I have a lot of albums with only 2 or 3 really good ones, but I'm having a hard time finding one where I can truly narrow it down to just one good song. Does it count if I name a prog album with just one song?* *Trick question, there are no good one song prog albums.
Yes... Yes... Wait, No! I prefer not to think of them as separate tracks; instead, I think of them as sonatas within a symphony of brutality. Bach ain't got nothin' on Matt Pike. (Ingmar's going to crushilate my skull now.)
I think all Pet Shop Boys qualify, really: on any given PSB record, there are between zero and two fucking amazing songs. And then the rest of it is complete drek. Out of all the many many albums they've done over the years, there's a small handful of songs that are utter pop perfection, and the rest of it is more boring than Muzak. I don't understand it. Or how it's been happened with regularity for like 30 years. I'm sure I'll think of more later, but that's the one that jumped up and bit me on the frontal lobes when I read the OP.

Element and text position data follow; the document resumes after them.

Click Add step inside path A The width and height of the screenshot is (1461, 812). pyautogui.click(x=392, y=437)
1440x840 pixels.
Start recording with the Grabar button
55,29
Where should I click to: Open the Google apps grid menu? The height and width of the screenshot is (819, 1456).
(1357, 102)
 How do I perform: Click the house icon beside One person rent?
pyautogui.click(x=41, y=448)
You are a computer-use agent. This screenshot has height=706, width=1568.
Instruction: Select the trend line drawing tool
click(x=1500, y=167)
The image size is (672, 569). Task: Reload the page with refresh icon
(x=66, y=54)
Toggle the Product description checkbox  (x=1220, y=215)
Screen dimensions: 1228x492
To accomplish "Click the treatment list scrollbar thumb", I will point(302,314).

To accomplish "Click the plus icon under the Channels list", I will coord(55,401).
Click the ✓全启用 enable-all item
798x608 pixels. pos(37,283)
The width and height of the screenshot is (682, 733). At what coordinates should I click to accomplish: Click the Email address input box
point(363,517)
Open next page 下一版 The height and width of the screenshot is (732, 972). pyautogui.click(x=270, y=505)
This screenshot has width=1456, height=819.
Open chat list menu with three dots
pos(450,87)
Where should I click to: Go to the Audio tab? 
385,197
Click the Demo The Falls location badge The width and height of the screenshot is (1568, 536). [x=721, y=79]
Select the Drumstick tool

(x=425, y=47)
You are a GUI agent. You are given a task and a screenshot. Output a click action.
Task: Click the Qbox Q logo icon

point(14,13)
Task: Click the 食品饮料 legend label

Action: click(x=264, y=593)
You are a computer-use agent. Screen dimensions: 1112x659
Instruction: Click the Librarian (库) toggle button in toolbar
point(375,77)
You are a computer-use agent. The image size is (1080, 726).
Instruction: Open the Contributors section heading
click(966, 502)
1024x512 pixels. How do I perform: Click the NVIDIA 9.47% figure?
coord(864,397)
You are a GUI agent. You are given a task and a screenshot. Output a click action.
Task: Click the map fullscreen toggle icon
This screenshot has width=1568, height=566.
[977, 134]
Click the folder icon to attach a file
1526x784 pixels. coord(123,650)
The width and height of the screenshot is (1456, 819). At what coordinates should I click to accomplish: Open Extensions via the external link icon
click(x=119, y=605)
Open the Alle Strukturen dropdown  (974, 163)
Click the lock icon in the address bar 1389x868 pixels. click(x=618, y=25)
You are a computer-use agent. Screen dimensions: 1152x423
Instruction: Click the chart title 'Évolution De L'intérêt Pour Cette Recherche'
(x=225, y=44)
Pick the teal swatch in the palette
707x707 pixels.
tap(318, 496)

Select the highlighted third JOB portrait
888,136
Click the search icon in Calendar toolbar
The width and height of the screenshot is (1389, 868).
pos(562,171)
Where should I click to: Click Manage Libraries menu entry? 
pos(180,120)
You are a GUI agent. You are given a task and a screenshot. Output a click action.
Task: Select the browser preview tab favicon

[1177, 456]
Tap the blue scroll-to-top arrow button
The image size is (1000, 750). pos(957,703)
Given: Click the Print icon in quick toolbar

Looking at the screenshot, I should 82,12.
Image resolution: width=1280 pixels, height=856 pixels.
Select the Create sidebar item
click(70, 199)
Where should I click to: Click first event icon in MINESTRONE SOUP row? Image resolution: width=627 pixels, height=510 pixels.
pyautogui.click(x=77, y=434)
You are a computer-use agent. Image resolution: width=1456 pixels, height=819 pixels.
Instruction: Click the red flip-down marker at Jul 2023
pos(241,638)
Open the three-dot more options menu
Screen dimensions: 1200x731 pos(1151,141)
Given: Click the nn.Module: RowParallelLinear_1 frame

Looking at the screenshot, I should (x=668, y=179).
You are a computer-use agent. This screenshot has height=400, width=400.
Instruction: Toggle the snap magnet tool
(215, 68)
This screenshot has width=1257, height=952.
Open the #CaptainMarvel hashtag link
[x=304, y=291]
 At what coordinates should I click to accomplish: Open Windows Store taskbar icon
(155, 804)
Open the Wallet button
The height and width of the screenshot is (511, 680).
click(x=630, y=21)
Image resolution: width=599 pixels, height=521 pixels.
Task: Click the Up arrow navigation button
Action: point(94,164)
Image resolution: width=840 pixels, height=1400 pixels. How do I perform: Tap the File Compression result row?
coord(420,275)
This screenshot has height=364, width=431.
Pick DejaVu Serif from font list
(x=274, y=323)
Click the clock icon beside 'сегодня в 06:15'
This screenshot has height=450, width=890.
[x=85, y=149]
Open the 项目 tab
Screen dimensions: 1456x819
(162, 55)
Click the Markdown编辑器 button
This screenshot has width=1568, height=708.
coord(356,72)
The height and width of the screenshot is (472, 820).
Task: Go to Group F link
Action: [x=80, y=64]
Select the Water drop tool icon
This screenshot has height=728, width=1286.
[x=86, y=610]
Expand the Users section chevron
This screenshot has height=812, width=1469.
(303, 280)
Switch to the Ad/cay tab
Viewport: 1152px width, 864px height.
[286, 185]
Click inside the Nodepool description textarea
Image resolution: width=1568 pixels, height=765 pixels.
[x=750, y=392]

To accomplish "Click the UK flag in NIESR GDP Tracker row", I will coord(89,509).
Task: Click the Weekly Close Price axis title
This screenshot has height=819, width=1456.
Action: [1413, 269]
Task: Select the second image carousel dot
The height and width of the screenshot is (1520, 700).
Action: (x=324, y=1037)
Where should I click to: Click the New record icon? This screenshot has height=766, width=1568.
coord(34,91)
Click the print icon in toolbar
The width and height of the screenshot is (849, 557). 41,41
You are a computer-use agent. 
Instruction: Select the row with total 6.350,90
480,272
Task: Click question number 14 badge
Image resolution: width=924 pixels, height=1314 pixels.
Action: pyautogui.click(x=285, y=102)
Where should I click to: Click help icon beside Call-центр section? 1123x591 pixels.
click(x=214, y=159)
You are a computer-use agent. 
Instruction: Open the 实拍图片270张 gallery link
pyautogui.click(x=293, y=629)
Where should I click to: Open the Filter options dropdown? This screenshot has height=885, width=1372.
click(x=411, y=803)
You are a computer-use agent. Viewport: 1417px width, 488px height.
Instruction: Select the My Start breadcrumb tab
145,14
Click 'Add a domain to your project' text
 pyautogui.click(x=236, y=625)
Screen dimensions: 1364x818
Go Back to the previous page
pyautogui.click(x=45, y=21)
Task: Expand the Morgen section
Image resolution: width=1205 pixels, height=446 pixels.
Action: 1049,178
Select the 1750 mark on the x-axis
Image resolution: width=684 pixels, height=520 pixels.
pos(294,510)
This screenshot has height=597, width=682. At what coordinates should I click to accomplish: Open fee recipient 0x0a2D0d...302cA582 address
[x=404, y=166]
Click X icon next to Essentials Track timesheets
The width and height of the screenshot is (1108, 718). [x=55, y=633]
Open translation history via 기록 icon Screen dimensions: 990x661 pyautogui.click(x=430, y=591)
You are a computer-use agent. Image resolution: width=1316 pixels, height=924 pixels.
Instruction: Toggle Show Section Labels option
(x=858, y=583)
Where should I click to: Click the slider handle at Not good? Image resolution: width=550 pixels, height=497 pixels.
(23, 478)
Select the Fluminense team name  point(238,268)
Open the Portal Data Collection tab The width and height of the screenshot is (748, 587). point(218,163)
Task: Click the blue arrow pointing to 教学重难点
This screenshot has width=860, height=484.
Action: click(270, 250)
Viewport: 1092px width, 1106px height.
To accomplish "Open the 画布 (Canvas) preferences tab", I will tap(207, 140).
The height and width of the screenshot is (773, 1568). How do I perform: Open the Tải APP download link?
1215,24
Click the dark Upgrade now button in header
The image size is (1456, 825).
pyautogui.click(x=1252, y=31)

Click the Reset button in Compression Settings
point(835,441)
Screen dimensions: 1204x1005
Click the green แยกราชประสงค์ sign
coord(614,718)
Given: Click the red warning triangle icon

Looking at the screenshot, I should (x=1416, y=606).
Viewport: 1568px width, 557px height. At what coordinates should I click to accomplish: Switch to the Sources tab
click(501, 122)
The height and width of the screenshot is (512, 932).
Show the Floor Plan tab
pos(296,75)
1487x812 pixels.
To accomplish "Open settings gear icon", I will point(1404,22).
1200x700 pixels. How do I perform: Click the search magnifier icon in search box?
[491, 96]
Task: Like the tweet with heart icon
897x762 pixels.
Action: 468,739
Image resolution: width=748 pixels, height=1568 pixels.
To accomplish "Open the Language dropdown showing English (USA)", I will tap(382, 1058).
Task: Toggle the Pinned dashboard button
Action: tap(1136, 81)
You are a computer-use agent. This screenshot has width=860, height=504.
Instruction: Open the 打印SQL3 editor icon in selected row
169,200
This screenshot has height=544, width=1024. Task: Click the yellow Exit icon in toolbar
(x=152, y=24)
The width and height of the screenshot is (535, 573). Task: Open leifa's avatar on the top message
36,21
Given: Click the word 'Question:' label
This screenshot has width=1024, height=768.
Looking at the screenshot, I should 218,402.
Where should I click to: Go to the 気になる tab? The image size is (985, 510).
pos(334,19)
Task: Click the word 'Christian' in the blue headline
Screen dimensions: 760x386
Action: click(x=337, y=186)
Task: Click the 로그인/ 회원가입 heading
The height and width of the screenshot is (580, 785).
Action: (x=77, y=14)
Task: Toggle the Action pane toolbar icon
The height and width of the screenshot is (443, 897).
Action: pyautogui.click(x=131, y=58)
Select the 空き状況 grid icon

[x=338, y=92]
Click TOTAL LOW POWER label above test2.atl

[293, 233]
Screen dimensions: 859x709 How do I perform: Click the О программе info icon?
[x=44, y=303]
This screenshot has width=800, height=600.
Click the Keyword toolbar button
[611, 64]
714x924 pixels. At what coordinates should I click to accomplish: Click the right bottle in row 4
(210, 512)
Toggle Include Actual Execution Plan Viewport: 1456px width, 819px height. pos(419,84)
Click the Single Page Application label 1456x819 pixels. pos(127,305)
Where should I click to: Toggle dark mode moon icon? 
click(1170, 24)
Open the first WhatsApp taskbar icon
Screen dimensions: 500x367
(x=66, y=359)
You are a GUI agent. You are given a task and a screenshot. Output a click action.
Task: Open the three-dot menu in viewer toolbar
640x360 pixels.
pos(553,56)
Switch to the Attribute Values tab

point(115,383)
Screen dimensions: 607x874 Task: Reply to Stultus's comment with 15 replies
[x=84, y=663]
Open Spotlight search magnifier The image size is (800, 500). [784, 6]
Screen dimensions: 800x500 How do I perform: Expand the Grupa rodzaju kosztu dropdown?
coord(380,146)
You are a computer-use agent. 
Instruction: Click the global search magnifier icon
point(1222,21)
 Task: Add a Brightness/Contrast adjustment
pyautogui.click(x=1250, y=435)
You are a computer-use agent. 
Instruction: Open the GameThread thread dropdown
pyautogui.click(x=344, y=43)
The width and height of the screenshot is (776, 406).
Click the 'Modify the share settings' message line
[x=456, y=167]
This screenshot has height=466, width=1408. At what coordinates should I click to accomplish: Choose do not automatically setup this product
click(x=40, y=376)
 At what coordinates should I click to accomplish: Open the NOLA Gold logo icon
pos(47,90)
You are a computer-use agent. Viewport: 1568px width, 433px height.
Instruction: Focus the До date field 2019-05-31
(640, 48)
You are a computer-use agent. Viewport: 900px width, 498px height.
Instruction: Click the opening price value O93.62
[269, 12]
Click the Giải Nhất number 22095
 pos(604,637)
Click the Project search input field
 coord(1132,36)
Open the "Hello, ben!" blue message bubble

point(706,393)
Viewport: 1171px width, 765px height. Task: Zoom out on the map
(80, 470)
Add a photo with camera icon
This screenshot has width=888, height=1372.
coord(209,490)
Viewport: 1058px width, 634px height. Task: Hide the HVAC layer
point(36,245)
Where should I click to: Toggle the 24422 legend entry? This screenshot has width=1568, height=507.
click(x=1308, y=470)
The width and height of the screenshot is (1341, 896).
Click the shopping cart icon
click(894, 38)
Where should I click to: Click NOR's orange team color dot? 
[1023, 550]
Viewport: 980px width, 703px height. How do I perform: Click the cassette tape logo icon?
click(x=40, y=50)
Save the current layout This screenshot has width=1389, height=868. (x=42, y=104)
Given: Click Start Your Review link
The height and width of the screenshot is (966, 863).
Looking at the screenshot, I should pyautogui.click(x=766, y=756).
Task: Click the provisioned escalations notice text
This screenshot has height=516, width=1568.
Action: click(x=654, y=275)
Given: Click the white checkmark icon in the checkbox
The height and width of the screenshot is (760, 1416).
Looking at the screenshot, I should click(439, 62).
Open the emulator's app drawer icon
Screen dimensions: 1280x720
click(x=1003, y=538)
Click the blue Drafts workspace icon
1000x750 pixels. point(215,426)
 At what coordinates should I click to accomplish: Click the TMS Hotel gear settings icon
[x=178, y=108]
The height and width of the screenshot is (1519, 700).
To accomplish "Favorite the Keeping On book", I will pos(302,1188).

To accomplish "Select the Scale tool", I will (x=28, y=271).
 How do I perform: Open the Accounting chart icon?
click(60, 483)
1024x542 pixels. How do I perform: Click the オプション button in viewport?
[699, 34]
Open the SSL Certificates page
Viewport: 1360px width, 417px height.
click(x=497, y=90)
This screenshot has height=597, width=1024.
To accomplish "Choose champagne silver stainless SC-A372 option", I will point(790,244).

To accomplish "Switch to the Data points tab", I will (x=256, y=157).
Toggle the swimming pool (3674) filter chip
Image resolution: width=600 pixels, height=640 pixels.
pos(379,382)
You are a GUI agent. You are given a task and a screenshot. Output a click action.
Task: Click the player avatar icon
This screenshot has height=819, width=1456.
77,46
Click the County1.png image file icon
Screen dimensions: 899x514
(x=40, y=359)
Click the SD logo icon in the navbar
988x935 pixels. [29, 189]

Does this include one-hit wonders, where the band wasn't really good but they made one transcendent song?
My pick would be Queensryche's album Empire. The standout track is the Pink Floyd homage "Silent Lucidity". The rest of the album isn't terrible but it's fairly generic hard rock/power ballads that don't particularly distinguish themselves.
You know, I think it could, but that seems like an inherently less interesting area. I think if it's an album you bought and were excited about and then realized it was utter garbage minus one song, it qualifies. But there are lots of good artists that made terrible albums - this is (sort of whatever) about the one off moments of brilliance in those albums. This goes to anybody, but if I'd love some links to get posted up against the examples for context. I know next to nothing about the Pet Shop boys except they were in weird pyramid head suits at the Olympics.
Wild Mood Swings by The Cure was rather uninspired but I thought it actually opened pretty strong with Want which made the rest of the album all the more disappointing.
I read this post and my stupid mind somehow got the "pet" and the "boys" words confused in a way that made me think you were talking about Pet Sounds by the Beach Boys, and suddenly I was seeing red and willing to bite your head off. Then I actually read the post. Carry on.
The number of college-age girls that paint their faces like this for certain kinds of parties is ridiculous and has ruined this incarnation of Bowie for me.
Yeah, I understand, man, college-age girls wearing keffiyehs is what really ruined my support for a free Palestinian state.
8/10. Would have been about a 4 but getting the song title wrong was a really good touch. Nicely done.